Her desperation is all the more confounding given the hot potato treatment she receives after his over-the-top, old-fashioned mummy cries, 'Manglik'.
In the olden days, the conflict would arise from the glaring difference between the boy and girl's economical backgrounds.
In Dil Juunglee, astrology does the needful.
Clearly, we're not making any progress.
But before I can scoff any more at this ridiculous development, the bizarrely edited drivel has shifted to a jungle trek that's actually Koro and Sumeet eloping to marry in the company of their quarrelsome buddies.
What happens next is anyone's good guess. The story jumps seven years ahead and still shows no signs of maturity. Unless we're expected to find it in the inevitable Koro makeover -- sparkling up the streets of London in all her sleek hair, stylish wardrobe, specs-are-history avatar.
Amidst phony board meetings, awkward family reunions, contrasting new love interests and an unnecessary gay caricature popping in and out, Dil Juunglee forces a reconciliation between happily moved on exes no one's convinced about or rooting for.

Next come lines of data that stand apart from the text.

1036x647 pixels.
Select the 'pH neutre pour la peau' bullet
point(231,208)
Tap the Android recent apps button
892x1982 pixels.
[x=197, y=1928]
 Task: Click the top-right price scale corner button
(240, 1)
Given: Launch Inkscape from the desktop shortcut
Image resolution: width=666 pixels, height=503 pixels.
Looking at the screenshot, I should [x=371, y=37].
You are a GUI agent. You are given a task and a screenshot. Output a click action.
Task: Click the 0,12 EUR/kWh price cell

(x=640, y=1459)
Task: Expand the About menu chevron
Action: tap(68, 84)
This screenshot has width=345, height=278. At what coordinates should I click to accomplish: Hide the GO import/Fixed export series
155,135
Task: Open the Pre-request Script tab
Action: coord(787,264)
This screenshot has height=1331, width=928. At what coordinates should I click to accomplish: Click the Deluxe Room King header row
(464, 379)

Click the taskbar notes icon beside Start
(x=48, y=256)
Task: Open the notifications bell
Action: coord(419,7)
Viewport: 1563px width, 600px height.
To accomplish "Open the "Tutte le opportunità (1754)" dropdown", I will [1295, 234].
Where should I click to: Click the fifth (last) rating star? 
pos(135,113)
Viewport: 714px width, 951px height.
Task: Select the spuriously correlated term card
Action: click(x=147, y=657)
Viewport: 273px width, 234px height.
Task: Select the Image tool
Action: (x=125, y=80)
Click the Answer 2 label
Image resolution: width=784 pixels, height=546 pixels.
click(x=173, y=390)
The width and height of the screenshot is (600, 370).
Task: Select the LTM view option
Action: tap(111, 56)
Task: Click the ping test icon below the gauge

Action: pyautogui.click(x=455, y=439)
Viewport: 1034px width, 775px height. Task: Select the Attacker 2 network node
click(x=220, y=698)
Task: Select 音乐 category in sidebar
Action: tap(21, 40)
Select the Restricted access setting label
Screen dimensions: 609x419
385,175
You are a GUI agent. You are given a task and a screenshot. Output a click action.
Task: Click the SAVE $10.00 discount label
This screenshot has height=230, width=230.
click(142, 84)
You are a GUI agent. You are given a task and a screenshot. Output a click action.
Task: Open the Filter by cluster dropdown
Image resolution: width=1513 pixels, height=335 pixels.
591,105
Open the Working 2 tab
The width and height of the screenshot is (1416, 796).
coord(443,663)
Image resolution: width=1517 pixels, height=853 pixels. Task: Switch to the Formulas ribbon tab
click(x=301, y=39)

Just when it looks our film-making is moving away from idolising toxic archetypes for the sake of romantic fulfillment, Aleya Sen's Dil Juunglee comes along and squashes it in entirety. Surprising such disregard should come from a woman.
Here's one worrying instance.
In her diary Koro writes, 'He hasn't changed one bit' referring to Sumeet's enduring insensitivity as though it's a good thing.
She's stupid. So is this amateurishly directed, unfunny, charmless rom-com.
It's exasperating to watch the luminous Taapsee Pannu, with all her smarts and sensitivity, strong-armed into making googly eyes at a wishy-washy Saqib Saleem.
Dil Juunglee may reward his conceit for jumping into the water, but that won't wash his sins away or make suffering fools a love story.